## begin Material for this exercise
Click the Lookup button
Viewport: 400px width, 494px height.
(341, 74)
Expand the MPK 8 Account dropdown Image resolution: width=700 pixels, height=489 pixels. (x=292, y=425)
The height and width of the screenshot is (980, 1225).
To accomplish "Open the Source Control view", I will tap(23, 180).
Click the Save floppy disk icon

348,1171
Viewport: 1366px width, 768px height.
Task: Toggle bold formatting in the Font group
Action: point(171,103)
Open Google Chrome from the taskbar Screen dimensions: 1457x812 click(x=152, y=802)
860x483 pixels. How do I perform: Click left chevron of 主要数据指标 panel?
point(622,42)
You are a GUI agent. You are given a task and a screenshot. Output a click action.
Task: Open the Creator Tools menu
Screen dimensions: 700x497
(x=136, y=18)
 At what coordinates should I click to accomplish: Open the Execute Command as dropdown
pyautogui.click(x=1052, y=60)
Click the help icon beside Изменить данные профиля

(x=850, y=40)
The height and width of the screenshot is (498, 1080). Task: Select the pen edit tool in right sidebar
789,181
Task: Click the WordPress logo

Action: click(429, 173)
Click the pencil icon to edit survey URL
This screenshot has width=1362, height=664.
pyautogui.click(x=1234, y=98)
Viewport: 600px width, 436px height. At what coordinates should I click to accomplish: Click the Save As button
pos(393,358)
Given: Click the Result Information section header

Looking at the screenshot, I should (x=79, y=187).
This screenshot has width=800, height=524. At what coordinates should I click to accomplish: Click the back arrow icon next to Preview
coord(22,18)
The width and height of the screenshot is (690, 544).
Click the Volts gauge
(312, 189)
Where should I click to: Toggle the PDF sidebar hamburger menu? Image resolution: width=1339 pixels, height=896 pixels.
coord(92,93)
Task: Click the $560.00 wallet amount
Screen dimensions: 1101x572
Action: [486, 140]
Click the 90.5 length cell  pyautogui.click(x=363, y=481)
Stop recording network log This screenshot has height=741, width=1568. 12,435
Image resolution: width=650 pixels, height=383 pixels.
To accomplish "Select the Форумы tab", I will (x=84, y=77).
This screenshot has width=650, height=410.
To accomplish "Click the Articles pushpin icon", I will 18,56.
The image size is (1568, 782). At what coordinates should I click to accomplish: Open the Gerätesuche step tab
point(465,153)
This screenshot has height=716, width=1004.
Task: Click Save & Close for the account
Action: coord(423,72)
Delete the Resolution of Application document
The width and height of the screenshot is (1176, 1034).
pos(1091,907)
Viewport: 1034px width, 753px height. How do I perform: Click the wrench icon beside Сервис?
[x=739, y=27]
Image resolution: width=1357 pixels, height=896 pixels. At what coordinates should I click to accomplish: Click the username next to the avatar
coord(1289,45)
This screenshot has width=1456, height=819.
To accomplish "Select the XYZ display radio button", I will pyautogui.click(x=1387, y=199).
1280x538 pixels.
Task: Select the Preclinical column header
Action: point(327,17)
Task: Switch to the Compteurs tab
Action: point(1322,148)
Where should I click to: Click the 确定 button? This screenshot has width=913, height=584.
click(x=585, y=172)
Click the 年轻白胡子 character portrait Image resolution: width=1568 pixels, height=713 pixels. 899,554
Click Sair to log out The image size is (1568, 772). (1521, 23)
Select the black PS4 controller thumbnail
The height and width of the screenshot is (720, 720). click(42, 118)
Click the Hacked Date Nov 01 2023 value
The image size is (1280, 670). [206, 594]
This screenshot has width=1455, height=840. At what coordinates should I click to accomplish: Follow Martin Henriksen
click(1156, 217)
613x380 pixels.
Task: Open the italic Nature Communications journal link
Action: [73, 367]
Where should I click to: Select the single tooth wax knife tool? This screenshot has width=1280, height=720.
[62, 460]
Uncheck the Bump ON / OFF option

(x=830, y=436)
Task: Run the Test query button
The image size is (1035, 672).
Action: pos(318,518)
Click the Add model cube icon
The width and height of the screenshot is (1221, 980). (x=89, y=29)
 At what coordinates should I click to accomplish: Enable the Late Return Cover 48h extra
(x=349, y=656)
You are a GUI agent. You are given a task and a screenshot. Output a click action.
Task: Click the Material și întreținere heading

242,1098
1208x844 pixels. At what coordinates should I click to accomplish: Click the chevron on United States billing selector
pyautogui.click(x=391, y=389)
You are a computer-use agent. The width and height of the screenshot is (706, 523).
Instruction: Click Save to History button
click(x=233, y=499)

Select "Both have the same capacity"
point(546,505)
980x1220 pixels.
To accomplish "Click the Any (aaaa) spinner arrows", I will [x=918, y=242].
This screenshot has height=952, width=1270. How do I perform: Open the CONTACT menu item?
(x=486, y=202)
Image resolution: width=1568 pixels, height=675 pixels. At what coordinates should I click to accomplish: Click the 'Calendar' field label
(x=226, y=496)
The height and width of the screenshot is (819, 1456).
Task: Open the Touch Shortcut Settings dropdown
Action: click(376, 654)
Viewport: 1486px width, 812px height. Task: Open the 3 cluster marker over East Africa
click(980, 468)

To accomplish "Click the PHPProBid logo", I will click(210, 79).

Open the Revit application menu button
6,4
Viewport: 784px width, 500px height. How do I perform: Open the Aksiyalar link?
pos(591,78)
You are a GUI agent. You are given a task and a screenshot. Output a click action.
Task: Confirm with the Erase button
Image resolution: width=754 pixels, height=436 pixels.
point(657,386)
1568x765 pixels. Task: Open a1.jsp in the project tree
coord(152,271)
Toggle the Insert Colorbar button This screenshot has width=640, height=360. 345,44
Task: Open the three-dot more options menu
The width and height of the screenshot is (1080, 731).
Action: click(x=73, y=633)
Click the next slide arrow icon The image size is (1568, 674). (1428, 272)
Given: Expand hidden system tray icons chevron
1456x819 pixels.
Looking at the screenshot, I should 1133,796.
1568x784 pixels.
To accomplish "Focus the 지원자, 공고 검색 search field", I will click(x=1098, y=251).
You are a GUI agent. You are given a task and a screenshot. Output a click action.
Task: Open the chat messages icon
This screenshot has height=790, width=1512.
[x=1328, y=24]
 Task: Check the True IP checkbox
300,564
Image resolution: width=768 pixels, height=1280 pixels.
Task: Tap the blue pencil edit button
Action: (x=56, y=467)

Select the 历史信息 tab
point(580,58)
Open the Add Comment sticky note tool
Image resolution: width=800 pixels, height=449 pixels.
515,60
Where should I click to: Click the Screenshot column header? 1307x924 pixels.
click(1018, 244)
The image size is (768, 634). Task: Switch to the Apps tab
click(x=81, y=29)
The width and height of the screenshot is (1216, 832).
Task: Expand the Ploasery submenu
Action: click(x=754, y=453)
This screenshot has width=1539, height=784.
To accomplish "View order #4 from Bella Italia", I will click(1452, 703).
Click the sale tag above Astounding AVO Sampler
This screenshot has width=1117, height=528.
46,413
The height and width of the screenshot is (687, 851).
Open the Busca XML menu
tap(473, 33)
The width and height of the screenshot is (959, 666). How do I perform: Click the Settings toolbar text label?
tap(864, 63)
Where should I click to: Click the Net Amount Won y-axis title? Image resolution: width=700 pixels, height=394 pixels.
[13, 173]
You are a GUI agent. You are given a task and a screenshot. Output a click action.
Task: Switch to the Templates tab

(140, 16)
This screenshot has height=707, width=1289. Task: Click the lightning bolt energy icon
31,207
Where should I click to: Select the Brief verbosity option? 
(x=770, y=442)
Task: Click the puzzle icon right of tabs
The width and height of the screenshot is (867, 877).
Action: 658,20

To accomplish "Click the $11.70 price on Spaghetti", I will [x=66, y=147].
## end Material for this exercise
> Request:
Copy out the material from the line with "The height and width of the screenshot is (498, 1080)." to the line with "I will 18,56.", swapping "Volts gauge" for "Amps gauge" and leaving everything else unchanged.

> Result for this task:
The height and width of the screenshot is (498, 1080). Task: Select the pen edit tool in right sidebar
789,181
Task: Click the WordPress logo

Action: click(429, 173)
Click the pencil icon to edit survey URL
This screenshot has width=1362, height=664.
pyautogui.click(x=1234, y=98)
Viewport: 600px width, 436px height. At what coordinates should I click to accomplish: Click the Save As button
pos(393,358)
Given: Click the Result Information section header

Looking at the screenshot, I should (x=79, y=187).
This screenshot has width=800, height=524. At what coordinates should I click to accomplish: Click the back arrow icon next to Preview
coord(22,18)
The width and height of the screenshot is (690, 544).
Click the Amps gauge
(312, 189)
Where should I click to: Toggle the PDF sidebar hamburger menu? Image resolution: width=1339 pixels, height=896 pixels.
coord(92,93)
Task: Click the $560.00 wallet amount
Screen dimensions: 1101x572
Action: [486, 140]
Click the 90.5 length cell  pyautogui.click(x=363, y=481)
Stop recording network log This screenshot has height=741, width=1568. 12,435
Image resolution: width=650 pixels, height=383 pixels.
To accomplish "Select the Форумы tab", I will (x=84, y=77).
This screenshot has width=650, height=410.
To accomplish "Click the Articles pushpin icon", I will 18,56.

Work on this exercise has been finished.